Il existe une tradition historique d’indépendance et d’ouverture en Russie. Même sous des régimes durs, cette tradition a su être plus ou moins préservée. Depuis le règne de la Grande Catherine, des espaces d’apprentissage et de partage d’idées ont persisté, et c’est encore le cas aujourd’hui. La devise de notre université, Nous étudions non pour les études mais pour la vie entière, reflète bien cette idée. Notre enseignement se veut vraiment international, assuré en partie par des professeurs venant du monde entier : nous travaillons dans une ambiance internationale!

Vous êtes, par ailleurs, responsable d’une association ?
Je travaille, depuis l’époque soviétique, sur l’activité politique des associations civiles et je suis convaincue que la société doit avoir un rôle à jouer. Dotée d’une formation en droit, notamment constitutionnel, j’ai décidé, en 1987, de créer ma propre association, Interlegal. Parce que nous sommes un certain nombre à penser que la politique n’est pas seulement un espace de compétition mais aussi un espace propice à la participation citoyenne, notre association vise à promouvoir l’idée que tout le monde peut être influent.
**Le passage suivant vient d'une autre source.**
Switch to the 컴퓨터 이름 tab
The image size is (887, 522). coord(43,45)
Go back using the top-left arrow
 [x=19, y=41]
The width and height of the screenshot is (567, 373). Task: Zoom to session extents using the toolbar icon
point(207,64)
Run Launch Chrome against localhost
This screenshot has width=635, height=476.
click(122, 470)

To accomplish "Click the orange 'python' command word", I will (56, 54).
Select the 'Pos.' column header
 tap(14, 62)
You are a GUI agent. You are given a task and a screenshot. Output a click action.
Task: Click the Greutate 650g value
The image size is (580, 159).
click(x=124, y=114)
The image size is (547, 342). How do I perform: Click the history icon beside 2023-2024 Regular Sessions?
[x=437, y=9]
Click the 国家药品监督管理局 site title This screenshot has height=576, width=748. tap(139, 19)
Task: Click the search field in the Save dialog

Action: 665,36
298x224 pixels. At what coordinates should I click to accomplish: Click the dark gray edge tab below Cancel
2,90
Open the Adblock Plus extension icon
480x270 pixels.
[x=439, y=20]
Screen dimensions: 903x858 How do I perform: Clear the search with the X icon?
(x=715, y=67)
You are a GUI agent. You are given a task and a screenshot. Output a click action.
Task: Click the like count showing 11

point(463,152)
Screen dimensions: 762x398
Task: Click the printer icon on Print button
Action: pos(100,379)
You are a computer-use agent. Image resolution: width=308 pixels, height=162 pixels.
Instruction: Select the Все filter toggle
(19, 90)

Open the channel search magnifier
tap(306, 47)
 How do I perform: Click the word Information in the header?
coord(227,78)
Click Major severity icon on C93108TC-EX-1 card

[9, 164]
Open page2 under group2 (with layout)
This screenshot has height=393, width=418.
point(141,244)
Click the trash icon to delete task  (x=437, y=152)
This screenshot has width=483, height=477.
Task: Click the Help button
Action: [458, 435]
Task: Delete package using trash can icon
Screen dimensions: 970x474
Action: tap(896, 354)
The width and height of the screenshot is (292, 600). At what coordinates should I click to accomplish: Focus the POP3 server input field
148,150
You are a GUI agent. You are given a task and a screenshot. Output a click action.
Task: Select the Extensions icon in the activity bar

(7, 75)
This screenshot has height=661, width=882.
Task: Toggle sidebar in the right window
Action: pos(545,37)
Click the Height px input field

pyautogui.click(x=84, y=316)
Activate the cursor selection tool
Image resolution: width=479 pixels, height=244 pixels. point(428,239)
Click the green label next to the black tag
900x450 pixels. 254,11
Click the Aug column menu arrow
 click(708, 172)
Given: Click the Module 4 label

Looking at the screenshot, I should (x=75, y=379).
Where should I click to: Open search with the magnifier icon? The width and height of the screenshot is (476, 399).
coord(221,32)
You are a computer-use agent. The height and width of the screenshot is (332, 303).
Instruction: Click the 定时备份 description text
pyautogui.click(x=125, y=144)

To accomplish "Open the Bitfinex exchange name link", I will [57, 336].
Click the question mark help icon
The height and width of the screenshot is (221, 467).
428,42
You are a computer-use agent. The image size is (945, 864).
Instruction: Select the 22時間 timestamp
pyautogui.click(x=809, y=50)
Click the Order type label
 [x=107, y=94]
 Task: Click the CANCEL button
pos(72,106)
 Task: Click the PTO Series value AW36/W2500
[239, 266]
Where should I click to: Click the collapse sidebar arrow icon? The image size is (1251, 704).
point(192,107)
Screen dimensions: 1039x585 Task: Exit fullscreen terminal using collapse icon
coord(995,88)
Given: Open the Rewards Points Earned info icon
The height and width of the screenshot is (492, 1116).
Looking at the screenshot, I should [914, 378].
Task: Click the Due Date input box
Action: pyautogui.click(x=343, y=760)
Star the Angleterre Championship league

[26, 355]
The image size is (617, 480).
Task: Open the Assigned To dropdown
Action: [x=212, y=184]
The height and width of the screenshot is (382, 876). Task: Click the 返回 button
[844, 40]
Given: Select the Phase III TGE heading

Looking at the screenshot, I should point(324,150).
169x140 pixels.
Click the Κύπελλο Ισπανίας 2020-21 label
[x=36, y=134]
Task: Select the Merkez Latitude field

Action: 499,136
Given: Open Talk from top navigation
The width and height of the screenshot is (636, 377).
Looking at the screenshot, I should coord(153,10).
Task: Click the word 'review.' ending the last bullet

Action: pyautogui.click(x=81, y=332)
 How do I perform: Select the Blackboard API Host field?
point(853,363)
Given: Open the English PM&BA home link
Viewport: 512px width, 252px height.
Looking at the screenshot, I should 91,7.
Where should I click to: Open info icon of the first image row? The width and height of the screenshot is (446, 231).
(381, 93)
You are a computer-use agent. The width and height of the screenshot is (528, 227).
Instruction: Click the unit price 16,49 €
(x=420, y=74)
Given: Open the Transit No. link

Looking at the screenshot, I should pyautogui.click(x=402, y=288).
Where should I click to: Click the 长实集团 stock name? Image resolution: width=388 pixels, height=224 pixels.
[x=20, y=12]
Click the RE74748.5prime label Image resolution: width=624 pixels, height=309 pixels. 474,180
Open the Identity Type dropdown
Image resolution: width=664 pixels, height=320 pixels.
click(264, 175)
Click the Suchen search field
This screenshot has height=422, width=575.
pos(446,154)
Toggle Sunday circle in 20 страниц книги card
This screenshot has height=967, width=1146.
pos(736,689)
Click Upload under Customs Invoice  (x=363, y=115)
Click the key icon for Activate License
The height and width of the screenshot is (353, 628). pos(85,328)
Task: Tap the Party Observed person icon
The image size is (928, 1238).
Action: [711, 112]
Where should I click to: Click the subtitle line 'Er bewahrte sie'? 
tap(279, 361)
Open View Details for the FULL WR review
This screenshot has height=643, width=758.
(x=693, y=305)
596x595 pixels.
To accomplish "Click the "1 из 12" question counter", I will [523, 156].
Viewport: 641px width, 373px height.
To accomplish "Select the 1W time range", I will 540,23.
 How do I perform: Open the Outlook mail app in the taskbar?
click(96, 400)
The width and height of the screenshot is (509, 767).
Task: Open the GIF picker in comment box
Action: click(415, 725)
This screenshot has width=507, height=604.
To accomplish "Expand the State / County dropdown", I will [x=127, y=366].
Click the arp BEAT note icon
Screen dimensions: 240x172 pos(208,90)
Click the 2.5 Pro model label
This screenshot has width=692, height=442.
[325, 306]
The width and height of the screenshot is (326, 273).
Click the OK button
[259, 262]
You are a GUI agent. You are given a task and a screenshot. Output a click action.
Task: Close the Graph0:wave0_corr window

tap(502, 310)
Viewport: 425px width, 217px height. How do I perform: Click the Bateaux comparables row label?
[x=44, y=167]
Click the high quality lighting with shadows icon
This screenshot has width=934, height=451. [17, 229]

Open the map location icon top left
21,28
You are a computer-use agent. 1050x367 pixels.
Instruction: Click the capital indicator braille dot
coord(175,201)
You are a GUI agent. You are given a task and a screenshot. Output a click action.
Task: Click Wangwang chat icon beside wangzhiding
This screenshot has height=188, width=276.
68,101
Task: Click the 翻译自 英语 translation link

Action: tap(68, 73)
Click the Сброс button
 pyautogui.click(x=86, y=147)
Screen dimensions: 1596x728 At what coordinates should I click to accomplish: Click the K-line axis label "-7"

Lorsque nous avons créé Interlegal, la société civile soviétique était en ébullition et nous voulions profiter de cette énergie pour l’aider à se faire entendre. Nous n’avions pas d’expérience en la matière et devions donc nous inspirer de ce qui existait. C’est pourquoi nous avons choisi un nom anglophone. Pour résumer, Interlegal cherche à promouvoir la société civile en Russie par des soutiens légaux, par la formation et par l’ouverture.

Est-ce que les autorités vous associent à leurs actions ?
Oui, mais de manière discontinue. Du temps de l’URSS, nous avons participé à l’écriture d’une nouvelle loi sur les partis politiques, les associations et les ONG. Les autorités étaient alors favorables à la participation citoyenne et notre expertise était la bienvenue. Nous avons ensuite conclu des accords avec les autorités centrales ou locales pour des missions de recherche, des formations autour de la question de l’application de la loi par les ONG, etc. Mais, depuis 2007, nous ne sommes plus du tout bienvenus, nous ne pouvons plus recevoir de fonds venant de l’étranger et notre activité en pâtit. Nous ne sommes plus qu’une association bénévole qui propose une expertise.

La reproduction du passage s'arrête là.